**REQUIRED ACTION:** Your output must match the records exactly, line for line.
-- Opening Marker --
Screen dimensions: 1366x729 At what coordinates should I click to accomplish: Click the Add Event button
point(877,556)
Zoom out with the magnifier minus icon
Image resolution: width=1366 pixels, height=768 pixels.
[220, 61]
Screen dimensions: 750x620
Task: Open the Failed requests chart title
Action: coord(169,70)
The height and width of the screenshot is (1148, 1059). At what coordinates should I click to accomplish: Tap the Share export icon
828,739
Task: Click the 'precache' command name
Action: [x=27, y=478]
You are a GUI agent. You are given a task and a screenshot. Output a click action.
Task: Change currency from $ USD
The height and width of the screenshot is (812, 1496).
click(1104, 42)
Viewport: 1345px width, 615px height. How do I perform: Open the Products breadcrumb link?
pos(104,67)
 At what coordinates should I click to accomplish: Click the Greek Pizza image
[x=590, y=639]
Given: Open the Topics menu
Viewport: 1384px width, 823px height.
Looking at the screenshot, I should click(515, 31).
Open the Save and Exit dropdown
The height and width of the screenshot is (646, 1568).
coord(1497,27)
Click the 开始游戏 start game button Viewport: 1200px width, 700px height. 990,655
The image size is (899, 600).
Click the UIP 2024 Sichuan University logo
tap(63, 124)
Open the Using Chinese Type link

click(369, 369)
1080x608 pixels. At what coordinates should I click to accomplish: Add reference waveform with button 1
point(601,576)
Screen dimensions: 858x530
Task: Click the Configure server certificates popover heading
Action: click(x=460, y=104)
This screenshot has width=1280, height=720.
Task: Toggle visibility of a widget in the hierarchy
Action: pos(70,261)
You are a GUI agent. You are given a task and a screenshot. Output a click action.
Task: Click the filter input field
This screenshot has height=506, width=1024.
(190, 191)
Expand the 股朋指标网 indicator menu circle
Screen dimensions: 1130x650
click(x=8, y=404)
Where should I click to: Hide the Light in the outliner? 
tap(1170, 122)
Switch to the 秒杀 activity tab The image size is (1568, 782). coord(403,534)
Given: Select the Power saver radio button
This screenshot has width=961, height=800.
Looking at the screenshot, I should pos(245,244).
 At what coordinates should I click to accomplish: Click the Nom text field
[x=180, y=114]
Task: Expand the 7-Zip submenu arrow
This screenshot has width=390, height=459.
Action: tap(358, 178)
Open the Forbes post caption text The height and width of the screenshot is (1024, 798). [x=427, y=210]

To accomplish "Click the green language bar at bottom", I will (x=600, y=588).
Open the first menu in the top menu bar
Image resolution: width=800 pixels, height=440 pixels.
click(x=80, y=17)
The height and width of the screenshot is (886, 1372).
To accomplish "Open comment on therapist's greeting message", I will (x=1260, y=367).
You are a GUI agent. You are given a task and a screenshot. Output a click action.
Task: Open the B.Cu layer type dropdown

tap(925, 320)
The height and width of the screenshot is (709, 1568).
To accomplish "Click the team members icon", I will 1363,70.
-- Closing Marker --
**SOLUTION TO THIS TASK:**
Screen dimensions: 1366x729 At what coordinates should I click to accomplish: Click the Add Event button
point(877,556)
Zoom out with the magnifier minus icon
Image resolution: width=1366 pixels, height=768 pixels.
[220, 61]
Screen dimensions: 750x620
Task: Open the Failed requests chart title
Action: coord(169,70)
The height and width of the screenshot is (1148, 1059). At what coordinates should I click to accomplish: Tap the Share export icon
828,739
Task: Click the 'precache' command name
Action: [x=27, y=478]
You are a GUI agent. You are given a task and a screenshot. Output a click action.
Task: Change currency from $ USD
The height and width of the screenshot is (812, 1496).
click(1104, 42)
Viewport: 1345px width, 615px height. How do I perform: Open the Products breadcrumb link?
pos(104,67)
 At what coordinates should I click to accomplish: Click the Greek Pizza image
[x=590, y=639]
Given: Open the Topics menu
Viewport: 1384px width, 823px height.
Looking at the screenshot, I should click(515, 31).
Open the Save and Exit dropdown
The height and width of the screenshot is (646, 1568).
coord(1497,27)
Click the 开始游戏 start game button Viewport: 1200px width, 700px height. 990,655
The image size is (899, 600).
Click the UIP 2024 Sichuan University logo
tap(63, 124)
Open the Using Chinese Type link

click(369, 369)
1080x608 pixels. At what coordinates should I click to accomplish: Add reference waveform with button 1
point(601,576)
Screen dimensions: 858x530
Task: Click the Configure server certificates popover heading
Action: click(x=460, y=104)
This screenshot has width=1280, height=720.
Task: Toggle visibility of a widget in the hierarchy
Action: pos(70,261)
You are a GUI agent. You are given a task and a screenshot. Output a click action.
Task: Click the filter input field
This screenshot has height=506, width=1024.
(190, 191)
Expand the 股朋指标网 indicator menu circle
Screen dimensions: 1130x650
click(x=8, y=404)
Where should I click to: Hide the Light in the outliner? 
tap(1170, 122)
Switch to the 秒杀 activity tab The image size is (1568, 782). coord(403,534)
Given: Select the Power saver radio button
This screenshot has width=961, height=800.
Looking at the screenshot, I should pos(245,244).
 At what coordinates should I click to accomplish: Click the Nom text field
[x=180, y=114]
Task: Expand the 7-Zip submenu arrow
This screenshot has width=390, height=459.
Action: tap(358, 178)
Open the Forbes post caption text The height and width of the screenshot is (1024, 798). [x=427, y=210]

To accomplish "Click the green language bar at bottom", I will (x=600, y=588).
Open the first menu in the top menu bar
Image resolution: width=800 pixels, height=440 pixels.
click(x=80, y=17)
The height and width of the screenshot is (886, 1372).
To accomplish "Open comment on therapist's greeting message", I will (x=1260, y=367).
You are a GUI agent. You are given a task and a screenshot. Output a click action.
Task: Open the B.Cu layer type dropdown

tap(925, 320)
The height and width of the screenshot is (709, 1568).
To accomplish "Click the team members icon", I will 1363,70.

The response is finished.